Suggestion to PCC: Drop Manson, Sirhan, and Deen from your Wikipedia page.

— Jerry Tarkanian was an alum.  He had quite a ride as the men’s basketball coach of the Runnin’ Rebels.  One year when I was doing a signing (Shameless plug, Notre Dame Baseball Greats) in the Notre Dame Bookstore, Tark stopped at my table.  Said he had a granddaughter he hoped would gain entrance to ND.  We had a nice chat. 

— Rod Sherman spent some time at PCC before moving across the county to play for a frequent ND rival.  He was the guy who caught a TD pass, with a little over a minute remaining, as his school defeated ND, 20-17,  The cheating Pac-10 refs cost ND the game, but Rod caught the winning pass.

Forty years ago, I attended an Los Angeles Angels baseball game in a suite.  I was the only non-USC guy among 10 folks.  I turned to the guy next to me to shake hands and he said “Rod Sherman.”  I said, “Are you THE Rod Sherman?”  He said, “You know me?”  I said, “Every Notre Dame man who was alive in 1964 knows you.”  He said, “I go to USC reunions and gatherings and nobody knows who I am.”  Quite funny.  Turned out to be a terrific guy.  Lessened the 1964 pain a little.  Just a little.

— Michael Cooper, future great defensive player for the Los Angeles Lakers, spent some time at PCC  He was good enough to have played for my home state Celtics.  I’m sure he regrets not having the opportunity.

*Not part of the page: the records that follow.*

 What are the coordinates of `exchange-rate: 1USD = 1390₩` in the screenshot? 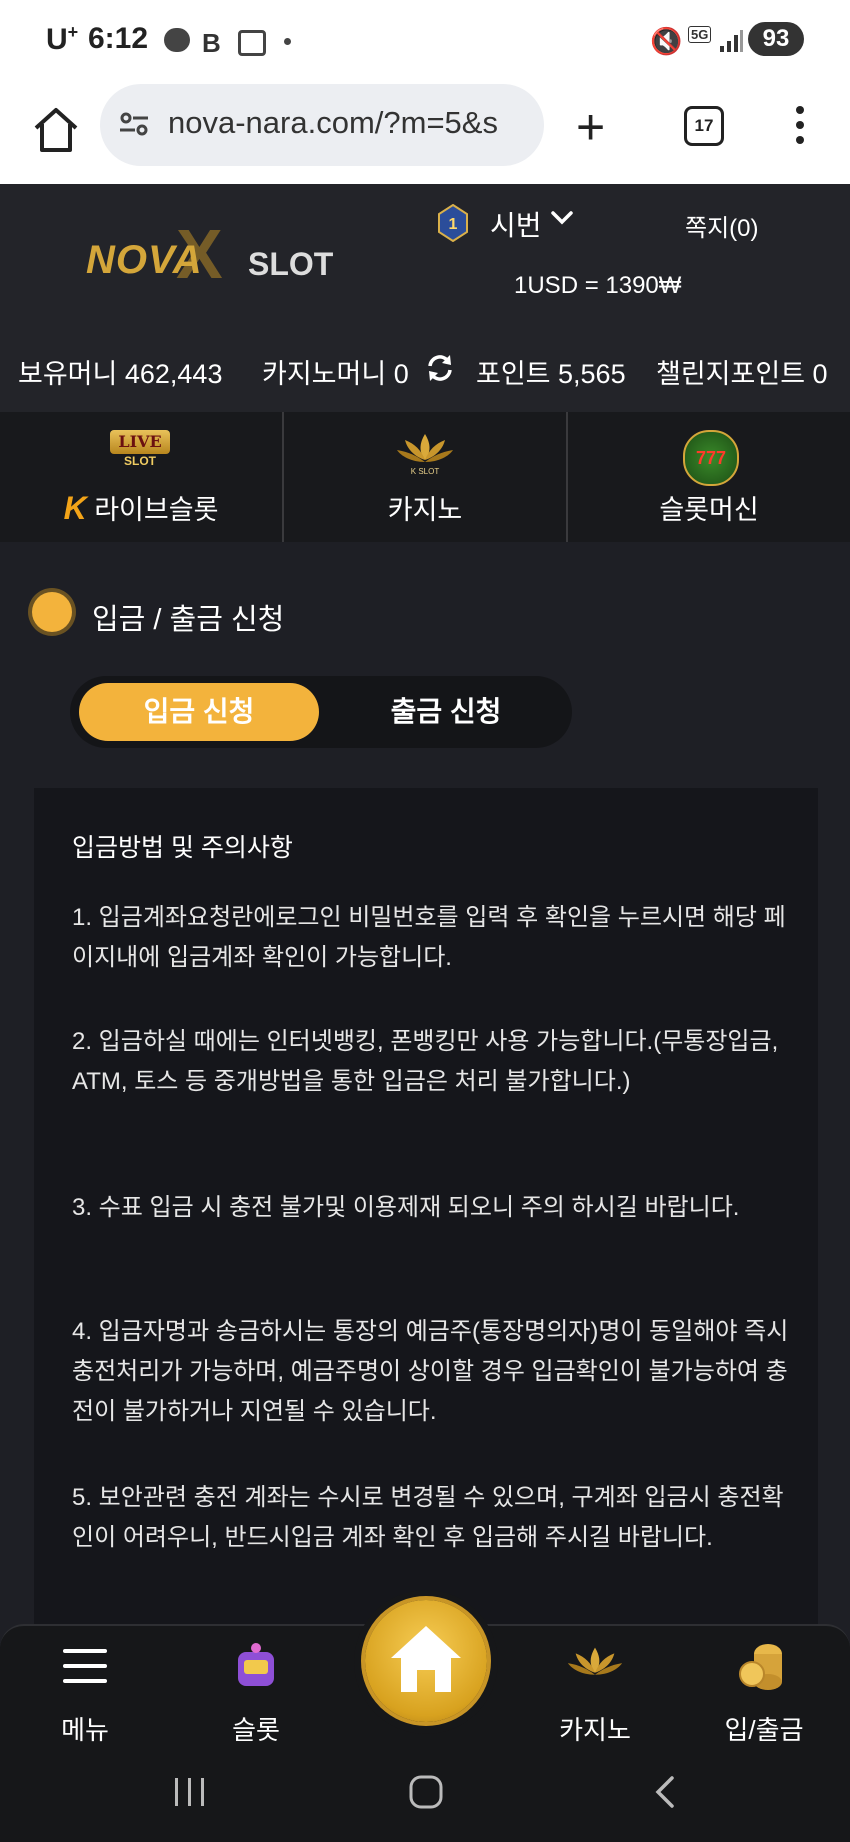 It's located at (598, 286).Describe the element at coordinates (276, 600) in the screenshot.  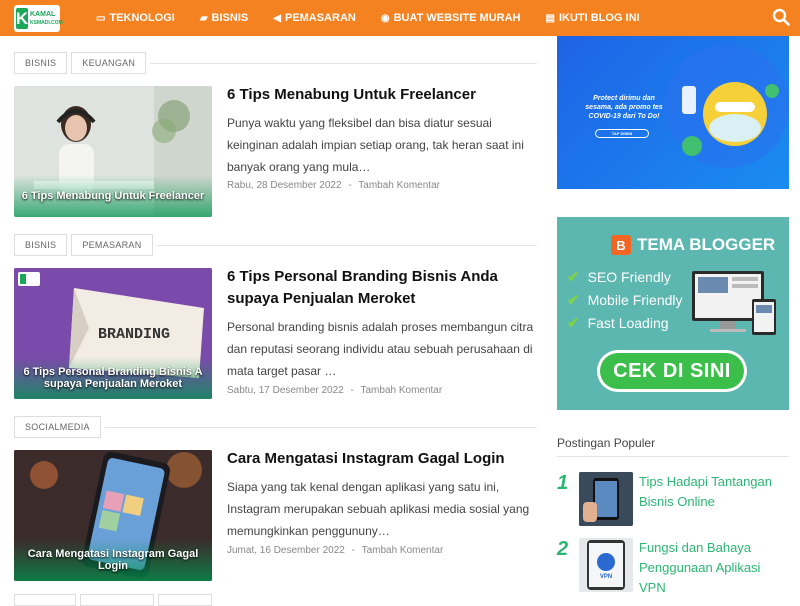
I see `post-tags-partial` at that location.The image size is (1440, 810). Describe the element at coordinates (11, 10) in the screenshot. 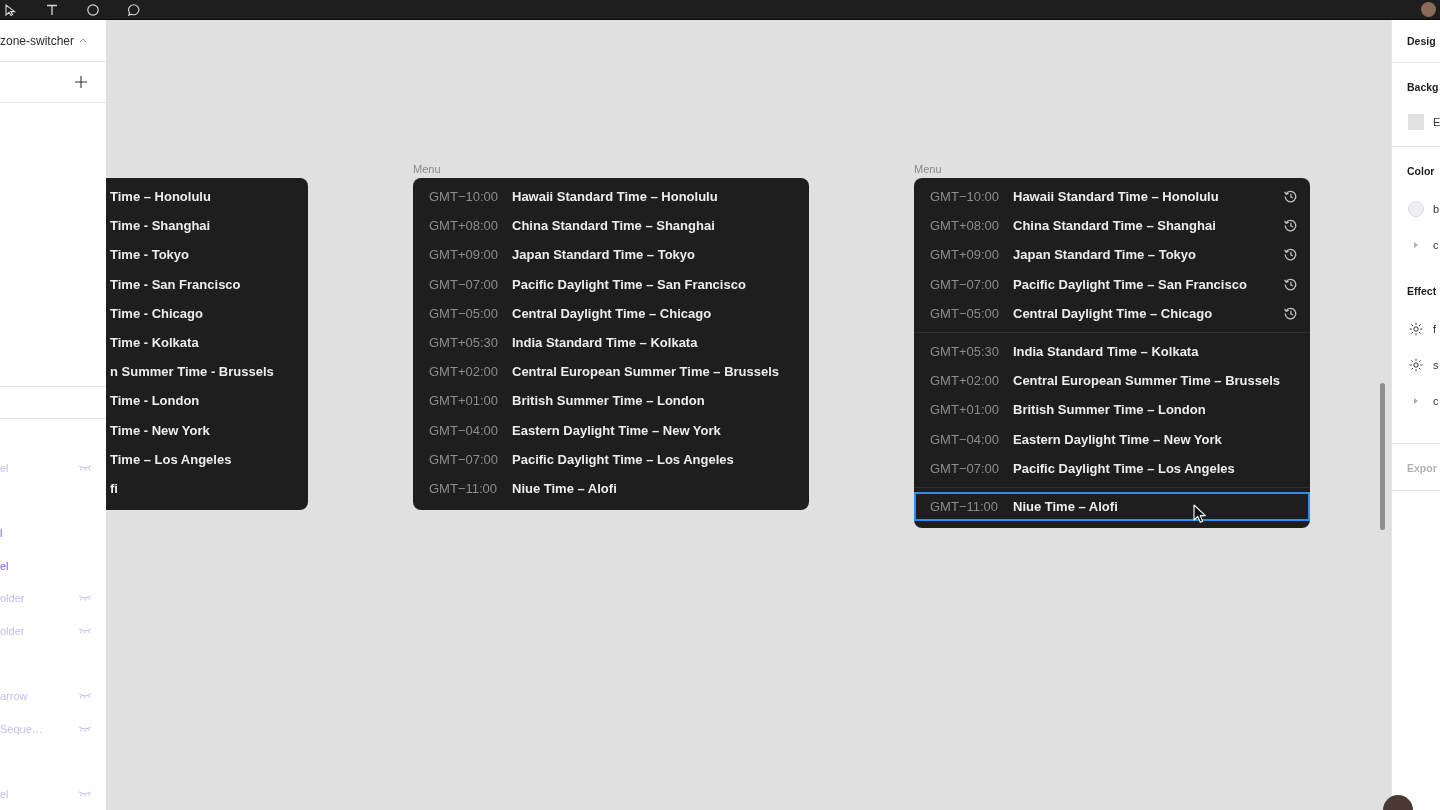

I see `pointer-icon` at that location.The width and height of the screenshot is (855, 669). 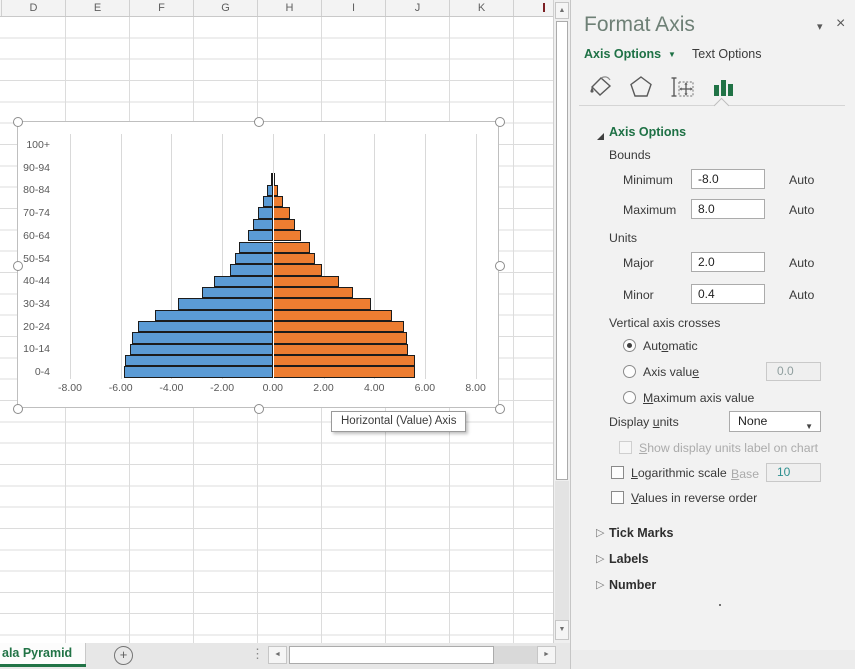 I want to click on radio-axis-value, so click(x=630, y=372).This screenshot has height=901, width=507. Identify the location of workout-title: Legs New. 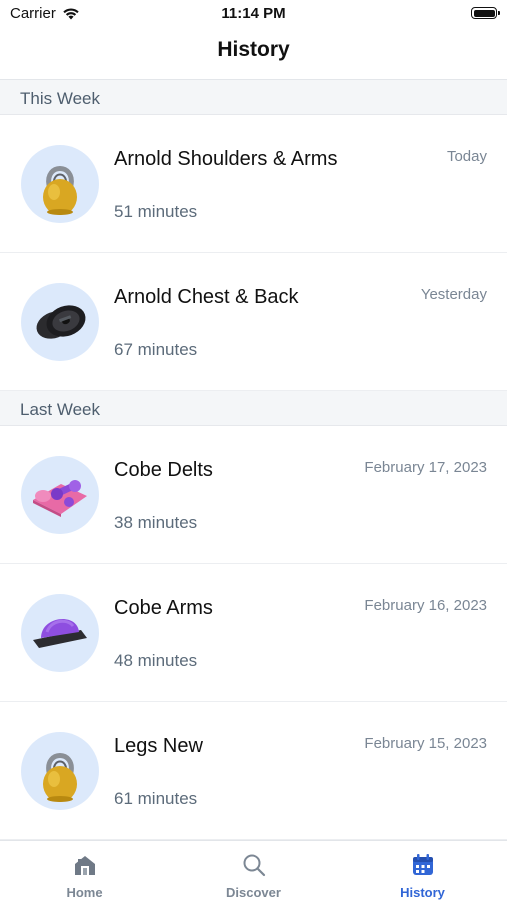
(158, 746).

— Kim Carnes sang “Bette Davis Eyes.”  I can’t name a dozen songs I like since the British Invasion ended doo wop and ballads and reduced the impact of Elvis, Jerry Lee, and Roy Orbison, but this song is tolerable.

— Last, and certainly not least, was William Holden.  Died tragically, as a result of his alcoholism.  Great actor.  He was in one of my top five movies of all time — “The Bridge On the River Kwai.”  Here are some of my top five:  Maltese Falcon; Once Upon a Time in the West; Knute Rockne, All American; Nobody is My Name; Affair to Remember; Shane; Pale Rider; Absolute Power; Laura; Taken (all iterations); The Equalizer (all iterations); Hunt for Red October; and Charade.

— That wraps up my interest in Pasadena City College.  Others may prefer Kenny Loggins, Bob Mackie, and several members of Van Halen.